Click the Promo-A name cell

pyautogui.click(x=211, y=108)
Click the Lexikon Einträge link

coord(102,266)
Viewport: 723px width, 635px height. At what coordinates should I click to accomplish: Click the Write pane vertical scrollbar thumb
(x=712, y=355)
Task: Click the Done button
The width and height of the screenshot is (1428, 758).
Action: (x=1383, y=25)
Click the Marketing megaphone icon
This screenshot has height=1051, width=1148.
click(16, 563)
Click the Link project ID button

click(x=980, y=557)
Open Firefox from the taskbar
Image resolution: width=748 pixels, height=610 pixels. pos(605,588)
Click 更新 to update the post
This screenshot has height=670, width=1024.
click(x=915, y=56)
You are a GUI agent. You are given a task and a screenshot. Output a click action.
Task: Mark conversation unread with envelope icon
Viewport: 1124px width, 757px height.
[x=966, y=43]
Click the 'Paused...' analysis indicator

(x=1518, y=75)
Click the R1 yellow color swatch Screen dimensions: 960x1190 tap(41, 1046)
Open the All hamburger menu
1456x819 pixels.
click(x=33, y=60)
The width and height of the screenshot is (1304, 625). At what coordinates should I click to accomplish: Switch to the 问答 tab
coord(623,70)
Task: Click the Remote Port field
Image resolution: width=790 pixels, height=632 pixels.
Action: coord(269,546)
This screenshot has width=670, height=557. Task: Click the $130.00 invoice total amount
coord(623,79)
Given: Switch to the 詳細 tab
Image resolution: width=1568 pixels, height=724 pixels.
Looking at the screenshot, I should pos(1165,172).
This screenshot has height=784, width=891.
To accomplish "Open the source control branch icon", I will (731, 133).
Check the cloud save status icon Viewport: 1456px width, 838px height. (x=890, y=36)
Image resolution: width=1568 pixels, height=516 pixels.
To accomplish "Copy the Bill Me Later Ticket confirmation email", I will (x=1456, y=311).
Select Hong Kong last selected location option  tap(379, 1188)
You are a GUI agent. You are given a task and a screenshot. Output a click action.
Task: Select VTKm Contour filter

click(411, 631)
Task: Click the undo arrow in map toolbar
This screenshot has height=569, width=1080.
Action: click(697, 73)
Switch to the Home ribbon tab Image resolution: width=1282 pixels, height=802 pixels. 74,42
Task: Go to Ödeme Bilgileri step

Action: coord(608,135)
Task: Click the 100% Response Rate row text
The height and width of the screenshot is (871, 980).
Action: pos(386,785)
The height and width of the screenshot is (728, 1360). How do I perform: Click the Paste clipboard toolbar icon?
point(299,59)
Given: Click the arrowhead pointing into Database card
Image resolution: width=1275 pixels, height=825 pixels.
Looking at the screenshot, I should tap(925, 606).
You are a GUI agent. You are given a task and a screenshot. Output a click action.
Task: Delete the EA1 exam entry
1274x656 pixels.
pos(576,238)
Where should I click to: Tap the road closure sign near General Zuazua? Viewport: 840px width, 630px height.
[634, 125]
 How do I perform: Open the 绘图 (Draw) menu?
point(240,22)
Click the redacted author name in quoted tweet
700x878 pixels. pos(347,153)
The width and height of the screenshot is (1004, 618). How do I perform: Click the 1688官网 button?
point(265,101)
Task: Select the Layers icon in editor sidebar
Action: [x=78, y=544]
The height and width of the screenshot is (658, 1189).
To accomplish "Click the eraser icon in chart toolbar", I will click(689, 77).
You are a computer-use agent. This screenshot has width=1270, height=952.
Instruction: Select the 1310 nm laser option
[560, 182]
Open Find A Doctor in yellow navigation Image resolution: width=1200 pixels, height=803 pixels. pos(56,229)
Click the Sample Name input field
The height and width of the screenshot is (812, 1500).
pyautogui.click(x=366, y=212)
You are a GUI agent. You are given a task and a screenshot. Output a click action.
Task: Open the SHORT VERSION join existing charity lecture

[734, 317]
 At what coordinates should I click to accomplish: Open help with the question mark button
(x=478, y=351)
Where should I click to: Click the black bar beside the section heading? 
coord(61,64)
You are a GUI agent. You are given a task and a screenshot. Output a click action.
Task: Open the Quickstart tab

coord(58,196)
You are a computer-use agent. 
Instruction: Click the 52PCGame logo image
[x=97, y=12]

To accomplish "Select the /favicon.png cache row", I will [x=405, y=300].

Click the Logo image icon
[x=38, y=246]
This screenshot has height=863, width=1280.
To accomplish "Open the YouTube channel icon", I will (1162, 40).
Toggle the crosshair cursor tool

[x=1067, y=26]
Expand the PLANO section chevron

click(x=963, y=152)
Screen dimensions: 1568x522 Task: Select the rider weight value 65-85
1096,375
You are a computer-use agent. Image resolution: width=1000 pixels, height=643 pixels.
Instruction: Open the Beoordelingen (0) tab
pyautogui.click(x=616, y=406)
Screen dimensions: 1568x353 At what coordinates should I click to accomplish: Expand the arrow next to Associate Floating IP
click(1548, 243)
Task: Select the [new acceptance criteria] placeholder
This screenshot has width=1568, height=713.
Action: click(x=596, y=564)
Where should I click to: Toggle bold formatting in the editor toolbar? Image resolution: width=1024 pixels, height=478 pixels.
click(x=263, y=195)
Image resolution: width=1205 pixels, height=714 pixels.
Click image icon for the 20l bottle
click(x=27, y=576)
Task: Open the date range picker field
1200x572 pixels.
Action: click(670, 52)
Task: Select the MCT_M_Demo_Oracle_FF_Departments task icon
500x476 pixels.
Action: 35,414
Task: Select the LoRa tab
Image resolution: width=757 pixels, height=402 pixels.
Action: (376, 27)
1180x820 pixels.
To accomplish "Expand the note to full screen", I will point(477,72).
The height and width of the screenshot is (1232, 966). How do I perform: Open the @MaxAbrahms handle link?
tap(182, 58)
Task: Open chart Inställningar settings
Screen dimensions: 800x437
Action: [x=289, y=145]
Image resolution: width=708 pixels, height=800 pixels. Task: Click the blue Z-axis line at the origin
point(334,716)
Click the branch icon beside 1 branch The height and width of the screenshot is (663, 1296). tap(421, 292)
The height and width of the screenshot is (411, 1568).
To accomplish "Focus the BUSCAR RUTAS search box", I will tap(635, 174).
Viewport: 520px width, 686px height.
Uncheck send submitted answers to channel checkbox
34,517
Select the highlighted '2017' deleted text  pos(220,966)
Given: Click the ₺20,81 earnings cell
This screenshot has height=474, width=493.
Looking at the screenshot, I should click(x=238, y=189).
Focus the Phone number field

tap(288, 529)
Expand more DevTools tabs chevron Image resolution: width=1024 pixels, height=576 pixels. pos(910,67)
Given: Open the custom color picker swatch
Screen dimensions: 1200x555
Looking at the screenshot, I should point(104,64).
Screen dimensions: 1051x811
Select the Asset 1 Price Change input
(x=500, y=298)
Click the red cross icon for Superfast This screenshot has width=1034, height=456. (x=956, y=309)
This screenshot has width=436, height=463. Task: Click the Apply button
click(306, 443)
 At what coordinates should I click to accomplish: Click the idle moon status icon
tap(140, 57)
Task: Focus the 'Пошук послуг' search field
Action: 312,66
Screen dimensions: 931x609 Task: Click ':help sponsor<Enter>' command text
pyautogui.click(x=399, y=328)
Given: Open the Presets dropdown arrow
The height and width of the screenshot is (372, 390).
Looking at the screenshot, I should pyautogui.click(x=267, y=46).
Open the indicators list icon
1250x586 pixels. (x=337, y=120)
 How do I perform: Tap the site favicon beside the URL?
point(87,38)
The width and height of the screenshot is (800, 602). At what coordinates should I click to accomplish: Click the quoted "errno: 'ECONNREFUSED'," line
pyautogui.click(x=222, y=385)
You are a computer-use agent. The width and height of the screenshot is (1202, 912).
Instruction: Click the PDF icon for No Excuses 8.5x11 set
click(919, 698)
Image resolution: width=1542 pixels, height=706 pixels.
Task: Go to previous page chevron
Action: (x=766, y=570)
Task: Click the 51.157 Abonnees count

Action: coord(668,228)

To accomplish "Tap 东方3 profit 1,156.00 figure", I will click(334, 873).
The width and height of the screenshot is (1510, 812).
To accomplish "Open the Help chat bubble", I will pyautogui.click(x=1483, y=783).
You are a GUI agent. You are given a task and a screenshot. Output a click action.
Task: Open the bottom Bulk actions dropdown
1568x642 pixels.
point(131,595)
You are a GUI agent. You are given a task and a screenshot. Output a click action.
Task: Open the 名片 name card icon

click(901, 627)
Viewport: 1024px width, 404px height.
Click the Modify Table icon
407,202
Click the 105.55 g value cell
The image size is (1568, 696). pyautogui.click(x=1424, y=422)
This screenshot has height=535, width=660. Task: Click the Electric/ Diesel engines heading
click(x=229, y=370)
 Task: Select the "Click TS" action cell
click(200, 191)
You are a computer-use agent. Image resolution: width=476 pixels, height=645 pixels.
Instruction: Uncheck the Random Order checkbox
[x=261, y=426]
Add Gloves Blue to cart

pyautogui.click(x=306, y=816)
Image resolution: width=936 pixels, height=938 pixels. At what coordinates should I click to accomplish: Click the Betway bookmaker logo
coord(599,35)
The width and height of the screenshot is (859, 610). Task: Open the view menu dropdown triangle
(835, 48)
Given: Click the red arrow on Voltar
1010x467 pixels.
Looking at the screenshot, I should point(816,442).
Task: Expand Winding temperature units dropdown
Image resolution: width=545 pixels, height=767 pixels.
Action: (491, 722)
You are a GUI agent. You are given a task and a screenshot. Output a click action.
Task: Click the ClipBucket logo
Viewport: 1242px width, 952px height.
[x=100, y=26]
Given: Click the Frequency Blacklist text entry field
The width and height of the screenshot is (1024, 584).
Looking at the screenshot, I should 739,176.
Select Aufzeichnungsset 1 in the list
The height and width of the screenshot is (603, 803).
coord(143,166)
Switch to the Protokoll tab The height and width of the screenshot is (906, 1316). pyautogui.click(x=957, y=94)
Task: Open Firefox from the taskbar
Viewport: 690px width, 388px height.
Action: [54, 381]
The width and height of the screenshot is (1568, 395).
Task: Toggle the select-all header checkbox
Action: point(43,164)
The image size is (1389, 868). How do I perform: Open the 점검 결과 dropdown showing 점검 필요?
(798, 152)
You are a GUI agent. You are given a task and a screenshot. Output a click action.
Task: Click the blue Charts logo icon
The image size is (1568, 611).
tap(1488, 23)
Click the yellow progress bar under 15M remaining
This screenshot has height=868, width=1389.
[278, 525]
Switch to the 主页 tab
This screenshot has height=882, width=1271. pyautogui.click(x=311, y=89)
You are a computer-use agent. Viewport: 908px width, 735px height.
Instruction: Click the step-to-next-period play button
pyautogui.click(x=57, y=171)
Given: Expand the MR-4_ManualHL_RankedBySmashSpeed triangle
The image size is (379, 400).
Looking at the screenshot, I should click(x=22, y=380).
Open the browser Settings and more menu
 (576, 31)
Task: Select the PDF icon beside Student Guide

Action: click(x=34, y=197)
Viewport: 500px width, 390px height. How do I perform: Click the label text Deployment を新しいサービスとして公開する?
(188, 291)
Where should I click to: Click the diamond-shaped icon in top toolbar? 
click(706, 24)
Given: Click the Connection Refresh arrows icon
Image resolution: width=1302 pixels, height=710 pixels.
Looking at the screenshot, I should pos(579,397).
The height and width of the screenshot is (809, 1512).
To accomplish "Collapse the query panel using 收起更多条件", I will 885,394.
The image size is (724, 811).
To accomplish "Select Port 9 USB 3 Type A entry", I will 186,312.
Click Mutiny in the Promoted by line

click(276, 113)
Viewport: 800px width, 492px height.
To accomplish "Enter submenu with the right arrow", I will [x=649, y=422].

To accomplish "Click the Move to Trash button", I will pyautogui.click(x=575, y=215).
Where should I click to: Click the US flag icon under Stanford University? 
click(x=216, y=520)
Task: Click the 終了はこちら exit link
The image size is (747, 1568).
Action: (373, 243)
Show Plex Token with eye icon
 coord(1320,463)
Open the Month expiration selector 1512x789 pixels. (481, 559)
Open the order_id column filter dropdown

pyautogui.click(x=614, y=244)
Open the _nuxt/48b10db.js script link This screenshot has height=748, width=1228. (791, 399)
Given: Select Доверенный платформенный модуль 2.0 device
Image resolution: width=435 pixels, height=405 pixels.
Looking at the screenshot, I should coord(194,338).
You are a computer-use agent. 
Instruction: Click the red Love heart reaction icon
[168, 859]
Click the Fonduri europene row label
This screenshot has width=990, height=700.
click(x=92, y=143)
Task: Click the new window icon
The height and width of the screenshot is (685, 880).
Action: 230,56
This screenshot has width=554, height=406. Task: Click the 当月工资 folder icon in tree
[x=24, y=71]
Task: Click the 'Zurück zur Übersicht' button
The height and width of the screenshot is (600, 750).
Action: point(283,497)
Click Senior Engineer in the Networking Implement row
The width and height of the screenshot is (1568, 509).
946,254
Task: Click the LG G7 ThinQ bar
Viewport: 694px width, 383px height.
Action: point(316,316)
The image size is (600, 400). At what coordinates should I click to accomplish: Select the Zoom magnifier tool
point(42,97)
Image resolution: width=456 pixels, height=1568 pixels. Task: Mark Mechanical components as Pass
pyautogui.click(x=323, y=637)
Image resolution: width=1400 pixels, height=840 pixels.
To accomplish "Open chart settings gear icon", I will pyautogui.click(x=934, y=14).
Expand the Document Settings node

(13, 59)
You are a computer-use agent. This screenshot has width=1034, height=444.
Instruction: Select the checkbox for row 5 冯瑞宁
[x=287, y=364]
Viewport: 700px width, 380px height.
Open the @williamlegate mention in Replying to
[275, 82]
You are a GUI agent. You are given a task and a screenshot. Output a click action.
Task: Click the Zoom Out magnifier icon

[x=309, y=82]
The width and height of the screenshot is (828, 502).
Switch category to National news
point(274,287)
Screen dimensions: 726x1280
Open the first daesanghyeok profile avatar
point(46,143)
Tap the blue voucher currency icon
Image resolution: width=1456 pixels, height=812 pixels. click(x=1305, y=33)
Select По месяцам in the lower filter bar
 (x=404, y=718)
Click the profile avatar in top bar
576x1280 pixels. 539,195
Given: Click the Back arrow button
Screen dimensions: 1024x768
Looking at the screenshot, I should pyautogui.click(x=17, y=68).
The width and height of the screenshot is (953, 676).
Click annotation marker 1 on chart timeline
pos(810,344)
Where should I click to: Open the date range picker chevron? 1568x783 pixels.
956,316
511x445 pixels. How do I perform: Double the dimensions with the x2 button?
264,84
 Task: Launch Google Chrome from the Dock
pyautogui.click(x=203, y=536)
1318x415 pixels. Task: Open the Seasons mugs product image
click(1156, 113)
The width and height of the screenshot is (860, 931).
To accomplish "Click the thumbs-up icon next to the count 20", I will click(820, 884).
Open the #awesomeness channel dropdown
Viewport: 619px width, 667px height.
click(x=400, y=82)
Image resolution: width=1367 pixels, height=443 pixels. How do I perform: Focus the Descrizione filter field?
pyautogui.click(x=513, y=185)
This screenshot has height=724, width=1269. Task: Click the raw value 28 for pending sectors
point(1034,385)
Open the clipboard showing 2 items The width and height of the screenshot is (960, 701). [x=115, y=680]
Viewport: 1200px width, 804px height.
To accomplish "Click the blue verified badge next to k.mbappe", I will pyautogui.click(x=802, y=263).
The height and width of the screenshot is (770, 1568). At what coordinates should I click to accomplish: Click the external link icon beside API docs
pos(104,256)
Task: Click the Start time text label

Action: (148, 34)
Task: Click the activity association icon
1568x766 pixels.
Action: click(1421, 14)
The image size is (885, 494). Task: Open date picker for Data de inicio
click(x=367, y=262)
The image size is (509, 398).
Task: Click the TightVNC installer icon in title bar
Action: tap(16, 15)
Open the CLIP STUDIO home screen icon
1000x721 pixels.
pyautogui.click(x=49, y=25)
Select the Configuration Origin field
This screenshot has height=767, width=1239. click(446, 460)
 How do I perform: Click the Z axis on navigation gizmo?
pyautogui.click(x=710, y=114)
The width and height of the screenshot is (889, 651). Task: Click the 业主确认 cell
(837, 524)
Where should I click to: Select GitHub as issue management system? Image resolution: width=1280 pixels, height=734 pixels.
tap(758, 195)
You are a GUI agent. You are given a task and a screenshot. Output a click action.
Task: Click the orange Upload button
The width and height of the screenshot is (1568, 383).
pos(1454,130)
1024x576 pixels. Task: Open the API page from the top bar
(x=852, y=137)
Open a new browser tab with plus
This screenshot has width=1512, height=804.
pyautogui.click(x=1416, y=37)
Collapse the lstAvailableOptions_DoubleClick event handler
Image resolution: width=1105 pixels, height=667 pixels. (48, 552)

- **ACTIVITY**
Return every line of the data above in which "entry" appears.

- **OUTPUT OF THE EXERCISE**
Task: Delete the EA1 exam entry
Given: Click the Frequency Blacklist text entry field
To accomplish "Select Port 9 USB 3 Type A entry", I will 186,312.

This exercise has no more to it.